Answer

**step1** Understanding the problem

The problem asks us to estimate how many times an odd number will be rolled if a number cube is rolled 500 times. A number cube has 6 faces, with numbers 1, 2, 3, 4, 5, and 6 on them.

**step2** Identifying odd numbers on a number cube

First, we need to identify which numbers on a standard number cube are odd.
The numbers on the cube are 1, 2, 3, 4, 5, 6.
The odd numbers are numbers that cannot be divided evenly by 2.
Looking at the numbers:
- 1 is an odd number.
- 2 is an even number.
- 3 is an odd number.
- 4 is an even number.
- 5 is an odd number.
- 6 is an even number.
So, the odd numbers on a number cube are 1, 3, and 5.

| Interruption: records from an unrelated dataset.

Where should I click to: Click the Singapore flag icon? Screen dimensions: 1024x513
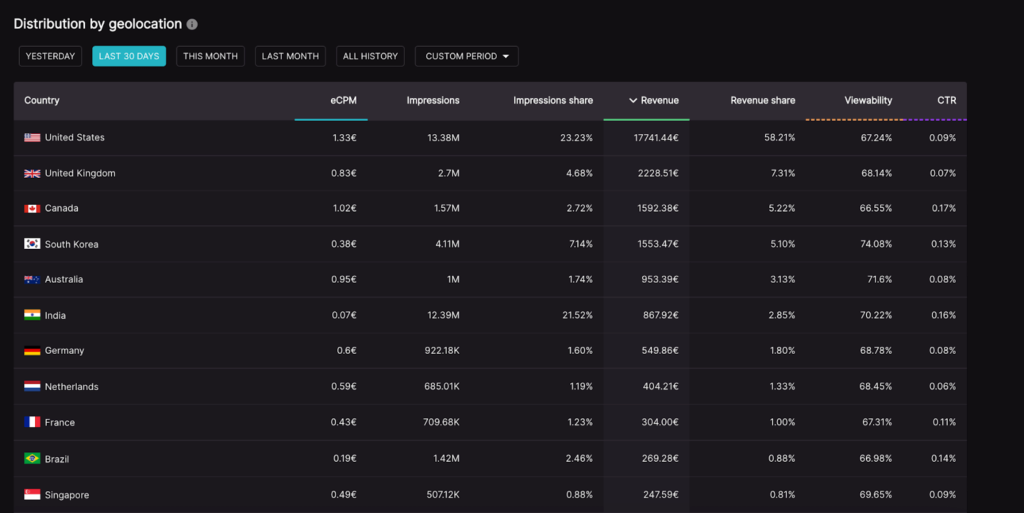pos(32,495)
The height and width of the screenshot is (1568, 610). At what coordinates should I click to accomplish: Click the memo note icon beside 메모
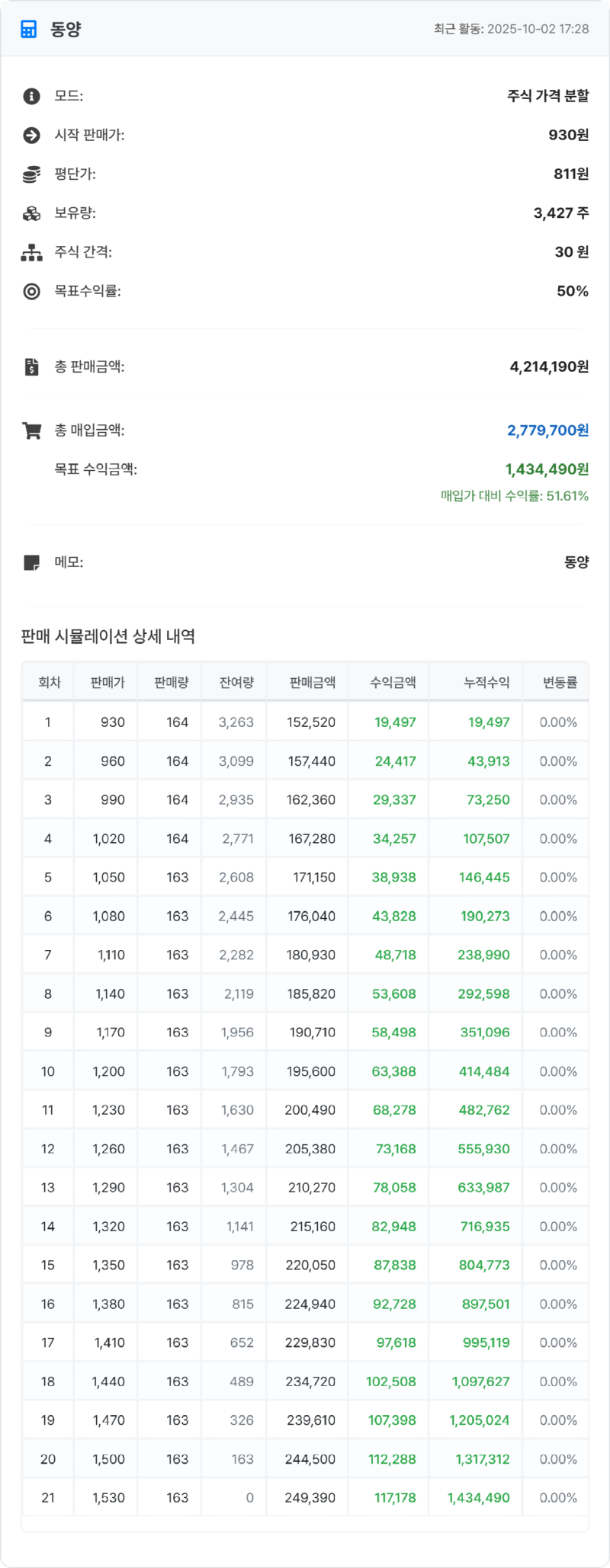(x=30, y=562)
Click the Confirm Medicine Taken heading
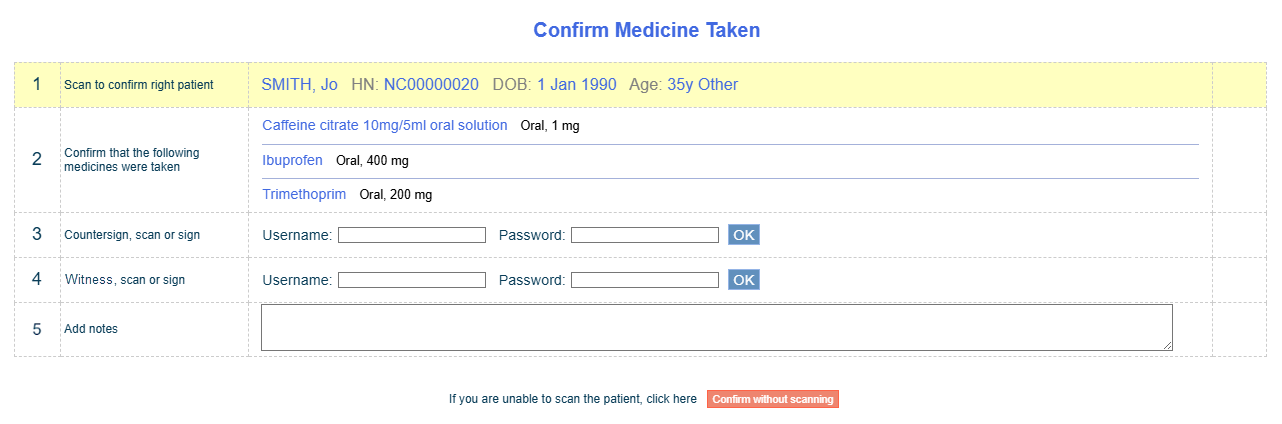The height and width of the screenshot is (424, 1282). (x=647, y=30)
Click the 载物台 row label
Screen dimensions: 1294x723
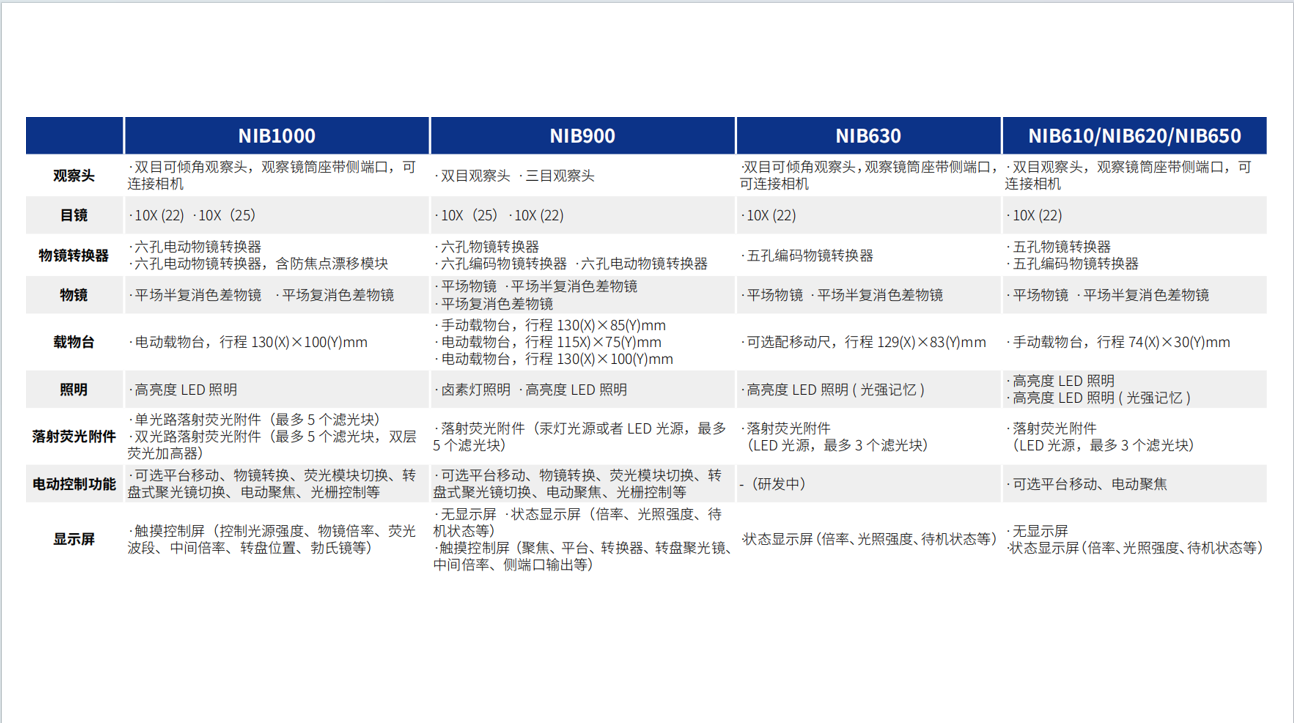(x=73, y=341)
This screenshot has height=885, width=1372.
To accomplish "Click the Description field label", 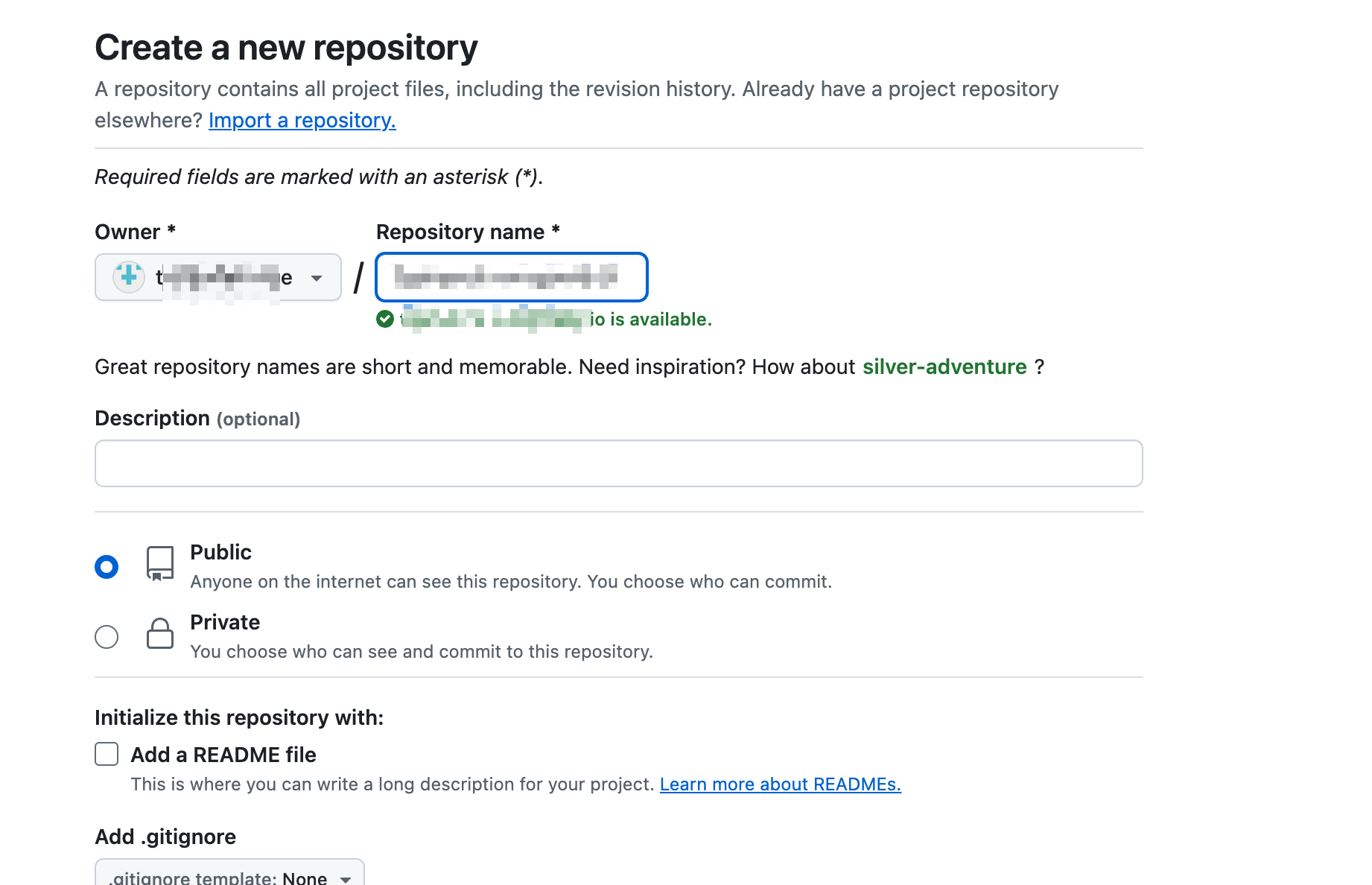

**step3** Determining the proportion of odd numbers

There are 3 odd numbers (1, 3, 5) out of a total of 6 numbers (1, 2, 3, 4, 5, 6) on the cube.
This means that for every 6 rolls, we expect 3 of them to be an odd number.
The fraction of odd numbers is $$\frac{3}{6}$$.
We can simplify this fraction by dividing both the top and bottom by 3:
$$3 \div 3 = 1$$
$$6 \div 3 = 2$$
So, $$\frac{3}{6}$$ is the same as $$\frac{1}{2}$$.
This tells us that we expect an odd number to be rolled about half of the time.

**step4** Calculating the expected number of odd rolls

Since we expect an odd number to be rolled about half of the time, and the cube is rolled 500 times, we need to find half of 500.
To find half of 500, we divide 500 by 2.
$$500 \div 2 = 250$$
So, we think an odd number will be rolled about 250 times.